Деникин производил прекрасное впечатление своей прямотой, простотой и рыцарством. Бывший в Добрармии с ее зарождения, быховский узник, который имел ореол сподвижничества с Алексеевым и Корниловым, преемником коих он был. Но в тот период, когда я его застал, у него уже замечались признаки утомления и разочарованности. Благодаря за привет, который я ему привез от москвичей, он мне тут же сказал, как трудно ему работать, как мало подходящих людей, как «опошлились» теперь люди.
Посильное ли бремя на него свалилось? Он недавно женился и почти не выезжал на фронт, а впоследствии из Таганрога или из своего вагона. Он всей своей персоной внушал к себе доверие и уважение, но мог ли он воодушевить людей на смерть? Конечно, он готов был сам умереть за Россию, как и его предшественники, но была ли в нем потенциальная энергия вождя и диктатора? Был ли он достаточно властен? По-моему, нет. Компетентный приговор вынесет история из многочисленных данных, я же высказываю лишь мои сомнения и мое мнение на основании личного впечатления. Вся моя деятельность тогда, как и моих товарищей, была, разумеется, направлена к всемерной его поддержке, так как в силе его власти мы видели наше спасение, спасение России.

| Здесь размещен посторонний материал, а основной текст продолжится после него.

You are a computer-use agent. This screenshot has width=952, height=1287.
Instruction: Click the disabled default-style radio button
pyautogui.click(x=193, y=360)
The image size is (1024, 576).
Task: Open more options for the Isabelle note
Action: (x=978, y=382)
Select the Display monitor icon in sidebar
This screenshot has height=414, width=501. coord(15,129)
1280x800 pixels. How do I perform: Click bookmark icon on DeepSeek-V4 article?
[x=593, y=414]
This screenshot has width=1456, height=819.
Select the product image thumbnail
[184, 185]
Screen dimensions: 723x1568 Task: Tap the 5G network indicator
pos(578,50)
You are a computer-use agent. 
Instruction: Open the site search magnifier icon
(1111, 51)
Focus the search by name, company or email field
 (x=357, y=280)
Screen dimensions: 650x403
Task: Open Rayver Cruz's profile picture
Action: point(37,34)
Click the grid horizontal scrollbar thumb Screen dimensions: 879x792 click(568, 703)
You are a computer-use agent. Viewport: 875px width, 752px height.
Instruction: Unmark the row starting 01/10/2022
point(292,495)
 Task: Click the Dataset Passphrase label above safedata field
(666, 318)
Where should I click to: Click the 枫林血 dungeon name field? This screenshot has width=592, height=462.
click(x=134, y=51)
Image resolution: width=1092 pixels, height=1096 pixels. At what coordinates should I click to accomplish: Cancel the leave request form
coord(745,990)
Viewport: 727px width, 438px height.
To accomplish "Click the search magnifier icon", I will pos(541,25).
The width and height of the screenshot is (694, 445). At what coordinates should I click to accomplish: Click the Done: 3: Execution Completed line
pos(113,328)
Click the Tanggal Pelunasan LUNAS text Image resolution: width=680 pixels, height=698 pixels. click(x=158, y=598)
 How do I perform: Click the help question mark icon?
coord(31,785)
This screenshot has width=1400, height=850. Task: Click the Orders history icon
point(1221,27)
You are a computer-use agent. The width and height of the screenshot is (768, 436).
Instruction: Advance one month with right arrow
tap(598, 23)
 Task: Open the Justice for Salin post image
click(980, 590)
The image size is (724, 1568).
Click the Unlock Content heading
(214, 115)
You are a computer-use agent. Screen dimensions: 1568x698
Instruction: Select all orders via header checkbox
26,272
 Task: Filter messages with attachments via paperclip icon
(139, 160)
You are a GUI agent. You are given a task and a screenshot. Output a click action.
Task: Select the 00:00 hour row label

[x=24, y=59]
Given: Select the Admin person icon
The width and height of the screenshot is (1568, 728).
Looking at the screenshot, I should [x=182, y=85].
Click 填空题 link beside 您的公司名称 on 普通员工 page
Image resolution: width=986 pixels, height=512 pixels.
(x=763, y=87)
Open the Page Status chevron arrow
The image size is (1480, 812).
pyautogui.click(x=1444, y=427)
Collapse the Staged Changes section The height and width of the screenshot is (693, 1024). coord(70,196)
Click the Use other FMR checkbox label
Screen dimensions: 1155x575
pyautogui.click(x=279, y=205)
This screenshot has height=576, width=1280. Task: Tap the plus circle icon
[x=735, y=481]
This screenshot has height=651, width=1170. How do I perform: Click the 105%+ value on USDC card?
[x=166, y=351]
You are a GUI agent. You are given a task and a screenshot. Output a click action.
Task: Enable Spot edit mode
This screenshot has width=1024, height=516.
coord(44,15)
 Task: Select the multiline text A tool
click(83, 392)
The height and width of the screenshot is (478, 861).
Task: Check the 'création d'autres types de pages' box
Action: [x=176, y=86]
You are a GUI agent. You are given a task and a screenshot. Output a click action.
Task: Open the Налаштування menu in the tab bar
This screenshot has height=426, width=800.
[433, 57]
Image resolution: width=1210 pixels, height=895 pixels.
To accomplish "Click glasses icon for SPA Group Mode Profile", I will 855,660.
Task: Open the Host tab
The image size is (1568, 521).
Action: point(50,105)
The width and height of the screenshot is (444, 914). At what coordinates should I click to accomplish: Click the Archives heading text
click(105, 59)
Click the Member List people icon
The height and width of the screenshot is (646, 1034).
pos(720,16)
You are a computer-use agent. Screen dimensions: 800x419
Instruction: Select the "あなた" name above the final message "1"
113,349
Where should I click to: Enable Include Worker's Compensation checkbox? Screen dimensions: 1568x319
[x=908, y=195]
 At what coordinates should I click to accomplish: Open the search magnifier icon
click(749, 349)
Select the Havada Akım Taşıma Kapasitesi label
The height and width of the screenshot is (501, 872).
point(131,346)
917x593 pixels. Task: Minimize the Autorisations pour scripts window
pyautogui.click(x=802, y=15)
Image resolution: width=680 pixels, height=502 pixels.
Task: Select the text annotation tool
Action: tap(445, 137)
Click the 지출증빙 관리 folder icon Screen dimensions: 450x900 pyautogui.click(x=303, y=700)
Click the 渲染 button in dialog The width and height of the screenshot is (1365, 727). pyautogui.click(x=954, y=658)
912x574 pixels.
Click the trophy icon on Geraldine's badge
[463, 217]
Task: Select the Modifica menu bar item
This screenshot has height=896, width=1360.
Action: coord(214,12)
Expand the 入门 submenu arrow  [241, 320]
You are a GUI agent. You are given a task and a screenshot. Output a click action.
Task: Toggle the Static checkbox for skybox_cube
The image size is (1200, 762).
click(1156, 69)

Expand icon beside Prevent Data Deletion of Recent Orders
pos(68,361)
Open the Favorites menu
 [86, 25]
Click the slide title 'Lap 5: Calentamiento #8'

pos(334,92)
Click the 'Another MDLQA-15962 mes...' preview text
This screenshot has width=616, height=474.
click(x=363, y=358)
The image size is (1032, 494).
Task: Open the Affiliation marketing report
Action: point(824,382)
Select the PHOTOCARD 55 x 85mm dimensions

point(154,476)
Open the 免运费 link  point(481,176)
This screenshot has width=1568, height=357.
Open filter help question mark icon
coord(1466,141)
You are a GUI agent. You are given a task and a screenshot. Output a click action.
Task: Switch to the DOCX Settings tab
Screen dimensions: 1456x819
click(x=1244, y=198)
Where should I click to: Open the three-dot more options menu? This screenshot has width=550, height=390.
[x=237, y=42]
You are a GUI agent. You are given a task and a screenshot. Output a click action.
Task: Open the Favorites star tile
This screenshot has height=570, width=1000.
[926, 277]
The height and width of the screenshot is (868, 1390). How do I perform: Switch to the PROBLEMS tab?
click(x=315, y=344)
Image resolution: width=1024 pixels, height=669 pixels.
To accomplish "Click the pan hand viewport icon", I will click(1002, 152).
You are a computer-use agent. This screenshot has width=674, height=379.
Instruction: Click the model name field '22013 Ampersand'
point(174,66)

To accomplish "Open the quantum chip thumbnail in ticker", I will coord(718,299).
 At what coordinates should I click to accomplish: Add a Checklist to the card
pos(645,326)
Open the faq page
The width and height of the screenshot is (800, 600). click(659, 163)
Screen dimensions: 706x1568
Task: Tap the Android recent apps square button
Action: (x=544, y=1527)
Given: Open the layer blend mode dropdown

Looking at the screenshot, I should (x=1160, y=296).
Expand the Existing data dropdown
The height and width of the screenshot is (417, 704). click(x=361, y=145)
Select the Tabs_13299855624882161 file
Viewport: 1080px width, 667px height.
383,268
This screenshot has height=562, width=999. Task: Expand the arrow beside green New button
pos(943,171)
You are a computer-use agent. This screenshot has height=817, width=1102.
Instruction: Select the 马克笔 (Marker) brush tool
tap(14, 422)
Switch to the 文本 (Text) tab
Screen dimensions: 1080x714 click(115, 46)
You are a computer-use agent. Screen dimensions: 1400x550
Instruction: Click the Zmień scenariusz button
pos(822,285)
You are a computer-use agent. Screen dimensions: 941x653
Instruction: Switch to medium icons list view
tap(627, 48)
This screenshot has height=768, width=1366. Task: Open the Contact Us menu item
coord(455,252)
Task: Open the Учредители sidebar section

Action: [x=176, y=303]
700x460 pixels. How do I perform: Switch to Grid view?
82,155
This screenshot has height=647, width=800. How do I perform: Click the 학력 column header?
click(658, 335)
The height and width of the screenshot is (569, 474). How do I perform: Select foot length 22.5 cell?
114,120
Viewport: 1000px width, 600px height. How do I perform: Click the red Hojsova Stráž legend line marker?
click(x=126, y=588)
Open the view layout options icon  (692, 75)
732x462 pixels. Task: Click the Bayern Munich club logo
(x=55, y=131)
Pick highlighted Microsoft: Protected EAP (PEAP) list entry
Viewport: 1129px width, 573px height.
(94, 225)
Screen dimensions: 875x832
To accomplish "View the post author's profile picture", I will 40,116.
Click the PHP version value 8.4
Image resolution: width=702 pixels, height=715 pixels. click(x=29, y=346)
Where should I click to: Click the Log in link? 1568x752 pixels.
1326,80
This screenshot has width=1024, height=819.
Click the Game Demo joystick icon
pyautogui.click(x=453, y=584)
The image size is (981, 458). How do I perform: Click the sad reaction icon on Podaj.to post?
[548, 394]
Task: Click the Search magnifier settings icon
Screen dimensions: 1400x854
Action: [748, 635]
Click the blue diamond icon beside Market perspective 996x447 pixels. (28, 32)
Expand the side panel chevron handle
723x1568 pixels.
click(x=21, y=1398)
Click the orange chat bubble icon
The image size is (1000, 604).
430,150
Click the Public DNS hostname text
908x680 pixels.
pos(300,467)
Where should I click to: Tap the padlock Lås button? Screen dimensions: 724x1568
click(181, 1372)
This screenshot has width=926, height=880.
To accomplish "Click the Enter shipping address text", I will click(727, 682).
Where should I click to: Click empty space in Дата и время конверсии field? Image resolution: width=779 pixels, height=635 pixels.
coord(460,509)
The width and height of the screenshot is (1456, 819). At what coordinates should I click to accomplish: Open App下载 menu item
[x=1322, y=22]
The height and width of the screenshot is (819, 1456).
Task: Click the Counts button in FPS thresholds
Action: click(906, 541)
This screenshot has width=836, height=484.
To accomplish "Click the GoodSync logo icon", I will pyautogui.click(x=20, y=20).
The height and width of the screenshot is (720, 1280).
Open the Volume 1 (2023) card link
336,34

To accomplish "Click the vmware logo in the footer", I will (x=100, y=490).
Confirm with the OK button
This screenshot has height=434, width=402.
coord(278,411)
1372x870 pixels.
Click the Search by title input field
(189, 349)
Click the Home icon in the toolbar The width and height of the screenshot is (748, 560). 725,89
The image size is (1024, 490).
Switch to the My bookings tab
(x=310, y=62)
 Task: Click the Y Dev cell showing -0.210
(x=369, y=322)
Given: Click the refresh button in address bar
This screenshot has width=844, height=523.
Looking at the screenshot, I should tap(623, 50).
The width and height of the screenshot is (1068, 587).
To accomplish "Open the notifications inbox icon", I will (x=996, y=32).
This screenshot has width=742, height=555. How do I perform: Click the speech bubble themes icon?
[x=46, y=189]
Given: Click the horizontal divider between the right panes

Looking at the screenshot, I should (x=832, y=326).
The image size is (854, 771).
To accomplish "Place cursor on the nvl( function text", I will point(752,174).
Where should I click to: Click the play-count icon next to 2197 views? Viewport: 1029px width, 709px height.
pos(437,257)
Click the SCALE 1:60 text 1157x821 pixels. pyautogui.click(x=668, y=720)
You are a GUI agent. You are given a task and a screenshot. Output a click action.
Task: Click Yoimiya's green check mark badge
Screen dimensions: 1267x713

Другой упрек, который делают Деникину, что у него не было достаточно гибкости в переговорах с государственными новообразованиями (Украина, Грузия, Крым, казачество). В этих крайне сложных, болезненных вопросах не то внешней, скорее внутренней политики, мне кажется, скорее был допущен неверный тон в переговорах, чем ошибочные мероприятия, тон слишком великодержавный.